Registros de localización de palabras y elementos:
○ ○ ○ ○

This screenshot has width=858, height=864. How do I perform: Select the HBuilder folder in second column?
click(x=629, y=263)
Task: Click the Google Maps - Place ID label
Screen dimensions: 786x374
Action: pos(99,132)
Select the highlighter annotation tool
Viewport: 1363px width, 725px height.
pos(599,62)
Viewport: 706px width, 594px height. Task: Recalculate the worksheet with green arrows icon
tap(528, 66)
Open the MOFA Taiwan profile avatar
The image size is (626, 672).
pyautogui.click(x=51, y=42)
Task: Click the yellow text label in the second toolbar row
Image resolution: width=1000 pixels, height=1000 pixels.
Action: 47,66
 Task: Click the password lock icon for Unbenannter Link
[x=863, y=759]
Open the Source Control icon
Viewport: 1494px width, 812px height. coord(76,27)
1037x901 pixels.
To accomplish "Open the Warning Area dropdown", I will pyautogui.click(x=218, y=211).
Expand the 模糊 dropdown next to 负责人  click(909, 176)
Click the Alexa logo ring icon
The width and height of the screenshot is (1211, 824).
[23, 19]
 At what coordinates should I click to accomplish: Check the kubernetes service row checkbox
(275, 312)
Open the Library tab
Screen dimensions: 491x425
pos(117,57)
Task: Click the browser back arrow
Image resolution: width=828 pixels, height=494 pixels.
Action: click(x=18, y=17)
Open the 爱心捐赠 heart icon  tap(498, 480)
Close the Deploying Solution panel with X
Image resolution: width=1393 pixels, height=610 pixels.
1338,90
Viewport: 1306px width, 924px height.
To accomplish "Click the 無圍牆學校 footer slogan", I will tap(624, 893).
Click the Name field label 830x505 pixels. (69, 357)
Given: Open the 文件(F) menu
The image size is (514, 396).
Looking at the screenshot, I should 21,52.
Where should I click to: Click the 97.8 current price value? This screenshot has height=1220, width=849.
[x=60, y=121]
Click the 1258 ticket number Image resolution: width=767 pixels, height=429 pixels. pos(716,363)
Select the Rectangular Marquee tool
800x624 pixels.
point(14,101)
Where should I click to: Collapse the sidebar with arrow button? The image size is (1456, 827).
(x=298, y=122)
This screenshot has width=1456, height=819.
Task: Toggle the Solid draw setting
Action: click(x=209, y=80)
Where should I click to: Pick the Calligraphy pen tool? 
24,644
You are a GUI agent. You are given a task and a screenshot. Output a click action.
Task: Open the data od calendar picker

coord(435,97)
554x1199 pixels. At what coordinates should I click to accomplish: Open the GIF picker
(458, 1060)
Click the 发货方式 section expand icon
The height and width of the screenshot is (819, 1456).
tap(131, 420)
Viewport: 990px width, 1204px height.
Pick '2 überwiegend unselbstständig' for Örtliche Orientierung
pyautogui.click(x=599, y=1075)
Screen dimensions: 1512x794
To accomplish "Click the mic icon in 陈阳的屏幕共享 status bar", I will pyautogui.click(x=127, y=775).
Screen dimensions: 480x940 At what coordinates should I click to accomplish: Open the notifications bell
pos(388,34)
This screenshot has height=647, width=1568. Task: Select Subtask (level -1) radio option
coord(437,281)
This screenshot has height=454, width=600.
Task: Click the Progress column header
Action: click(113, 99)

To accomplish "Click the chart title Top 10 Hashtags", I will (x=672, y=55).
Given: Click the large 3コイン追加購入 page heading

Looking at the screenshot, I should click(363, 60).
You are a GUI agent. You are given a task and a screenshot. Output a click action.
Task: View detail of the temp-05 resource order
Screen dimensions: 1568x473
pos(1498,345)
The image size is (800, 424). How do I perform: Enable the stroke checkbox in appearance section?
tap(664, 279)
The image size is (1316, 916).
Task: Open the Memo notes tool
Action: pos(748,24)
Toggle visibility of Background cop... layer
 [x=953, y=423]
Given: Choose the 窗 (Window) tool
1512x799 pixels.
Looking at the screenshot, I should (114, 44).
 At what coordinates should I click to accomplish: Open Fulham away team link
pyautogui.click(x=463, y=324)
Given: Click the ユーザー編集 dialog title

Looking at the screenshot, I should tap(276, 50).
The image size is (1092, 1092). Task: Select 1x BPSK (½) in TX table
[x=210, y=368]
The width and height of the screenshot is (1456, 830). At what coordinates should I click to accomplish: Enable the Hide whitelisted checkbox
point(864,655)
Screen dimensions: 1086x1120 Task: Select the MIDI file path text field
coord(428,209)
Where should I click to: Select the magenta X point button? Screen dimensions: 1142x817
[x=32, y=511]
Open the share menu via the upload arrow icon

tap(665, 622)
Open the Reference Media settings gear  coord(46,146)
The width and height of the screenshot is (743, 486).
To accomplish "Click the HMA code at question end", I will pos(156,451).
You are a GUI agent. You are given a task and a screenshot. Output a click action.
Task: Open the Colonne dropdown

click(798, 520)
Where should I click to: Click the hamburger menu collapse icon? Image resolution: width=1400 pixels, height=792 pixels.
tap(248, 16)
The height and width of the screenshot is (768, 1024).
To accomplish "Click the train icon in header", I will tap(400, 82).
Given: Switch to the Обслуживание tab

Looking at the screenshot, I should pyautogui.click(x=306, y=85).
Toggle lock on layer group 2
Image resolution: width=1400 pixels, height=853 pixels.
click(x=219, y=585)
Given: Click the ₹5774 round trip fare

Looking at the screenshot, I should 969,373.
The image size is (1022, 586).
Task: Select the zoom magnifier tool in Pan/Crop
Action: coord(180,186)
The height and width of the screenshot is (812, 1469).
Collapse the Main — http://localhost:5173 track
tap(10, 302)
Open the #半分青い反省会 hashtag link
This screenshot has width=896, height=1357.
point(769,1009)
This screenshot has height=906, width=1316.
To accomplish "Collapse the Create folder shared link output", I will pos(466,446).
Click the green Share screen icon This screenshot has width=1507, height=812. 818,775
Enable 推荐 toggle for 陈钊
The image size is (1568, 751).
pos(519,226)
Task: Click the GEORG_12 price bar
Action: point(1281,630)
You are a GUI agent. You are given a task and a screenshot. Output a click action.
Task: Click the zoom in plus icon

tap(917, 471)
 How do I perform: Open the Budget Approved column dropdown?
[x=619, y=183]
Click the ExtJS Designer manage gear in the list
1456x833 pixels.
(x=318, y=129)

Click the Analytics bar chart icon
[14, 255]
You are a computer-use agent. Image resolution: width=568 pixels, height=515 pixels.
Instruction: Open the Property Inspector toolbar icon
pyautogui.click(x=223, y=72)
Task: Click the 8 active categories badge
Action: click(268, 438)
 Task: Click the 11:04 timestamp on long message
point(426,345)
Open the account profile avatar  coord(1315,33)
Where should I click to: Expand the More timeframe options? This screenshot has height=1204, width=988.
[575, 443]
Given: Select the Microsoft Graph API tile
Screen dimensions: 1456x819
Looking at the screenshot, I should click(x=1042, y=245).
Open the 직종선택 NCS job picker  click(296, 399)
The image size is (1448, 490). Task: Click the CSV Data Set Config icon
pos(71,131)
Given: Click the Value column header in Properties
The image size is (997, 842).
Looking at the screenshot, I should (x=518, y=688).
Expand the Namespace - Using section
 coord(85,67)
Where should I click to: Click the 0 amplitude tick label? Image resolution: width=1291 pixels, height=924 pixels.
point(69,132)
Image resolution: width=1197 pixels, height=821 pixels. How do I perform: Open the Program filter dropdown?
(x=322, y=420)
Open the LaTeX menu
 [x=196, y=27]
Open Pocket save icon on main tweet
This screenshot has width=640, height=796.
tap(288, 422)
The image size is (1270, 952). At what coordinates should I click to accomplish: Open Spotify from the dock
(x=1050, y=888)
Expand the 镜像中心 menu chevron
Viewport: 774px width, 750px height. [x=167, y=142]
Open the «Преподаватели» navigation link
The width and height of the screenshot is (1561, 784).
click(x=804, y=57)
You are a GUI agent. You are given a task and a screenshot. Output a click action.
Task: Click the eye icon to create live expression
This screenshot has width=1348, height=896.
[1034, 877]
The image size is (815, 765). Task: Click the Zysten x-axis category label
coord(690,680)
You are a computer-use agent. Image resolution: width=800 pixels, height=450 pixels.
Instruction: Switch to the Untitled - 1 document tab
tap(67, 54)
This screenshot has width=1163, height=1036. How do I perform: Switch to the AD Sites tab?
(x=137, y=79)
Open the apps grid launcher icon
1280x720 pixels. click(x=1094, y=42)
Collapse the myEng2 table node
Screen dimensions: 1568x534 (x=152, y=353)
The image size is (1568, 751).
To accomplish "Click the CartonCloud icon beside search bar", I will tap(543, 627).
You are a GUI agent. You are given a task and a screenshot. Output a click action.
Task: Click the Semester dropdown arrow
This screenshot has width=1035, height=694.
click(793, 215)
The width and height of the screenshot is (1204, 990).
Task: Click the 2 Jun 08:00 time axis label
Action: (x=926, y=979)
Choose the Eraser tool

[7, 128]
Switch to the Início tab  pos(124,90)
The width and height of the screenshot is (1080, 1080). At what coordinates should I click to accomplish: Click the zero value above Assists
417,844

○ ○ ○ ○

**Requisitos del ejercicio:** Copia de nuevo las filas desde la que contiene "The image size is (1270, 952)." hasta la que contiene "Switch to the Início", ambas incluidas, cambiando "Semester" por "Quarter" y sin tocar nada más.

**Tarea resuelta:**
The image size is (1270, 952). At what coordinates should I click to accomplish: Open Spotify from the dock
(x=1050, y=888)
Expand the 镜像中心 menu chevron
Viewport: 774px width, 750px height. [x=167, y=142]
Open the «Преподаватели» navigation link
The width and height of the screenshot is (1561, 784).
click(x=804, y=57)
You are a GUI agent. You are given a task and a screenshot. Output a click action.
Task: Click the eye icon to create live expression
This screenshot has width=1348, height=896.
[1034, 877]
The image size is (815, 765). Task: Click the Zysten x-axis category label
coord(690,680)
You are a computer-use agent. Image resolution: width=800 pixels, height=450 pixels.
Instruction: Switch to the Untitled - 1 document tab
tap(67, 54)
This screenshot has width=1163, height=1036. How do I perform: Switch to the AD Sites tab?
(x=137, y=79)
Open the apps grid launcher icon
1280x720 pixels. click(x=1094, y=42)
Collapse the myEng2 table node
Screen dimensions: 1568x534 (x=152, y=353)
The image size is (1568, 751).
To accomplish "Click the CartonCloud icon beside search bar", I will tap(543, 627).
You are a GUI agent. You are given a task and a screenshot. Output a click action.
Task: Click the Quarter dropdown arrow
This screenshot has width=1035, height=694.
click(793, 215)
The width and height of the screenshot is (1204, 990).
Task: Click the 2 Jun 08:00 time axis label
Action: (x=926, y=979)
Choose the Eraser tool

[7, 128]
Switch to the Início tab  pos(124,90)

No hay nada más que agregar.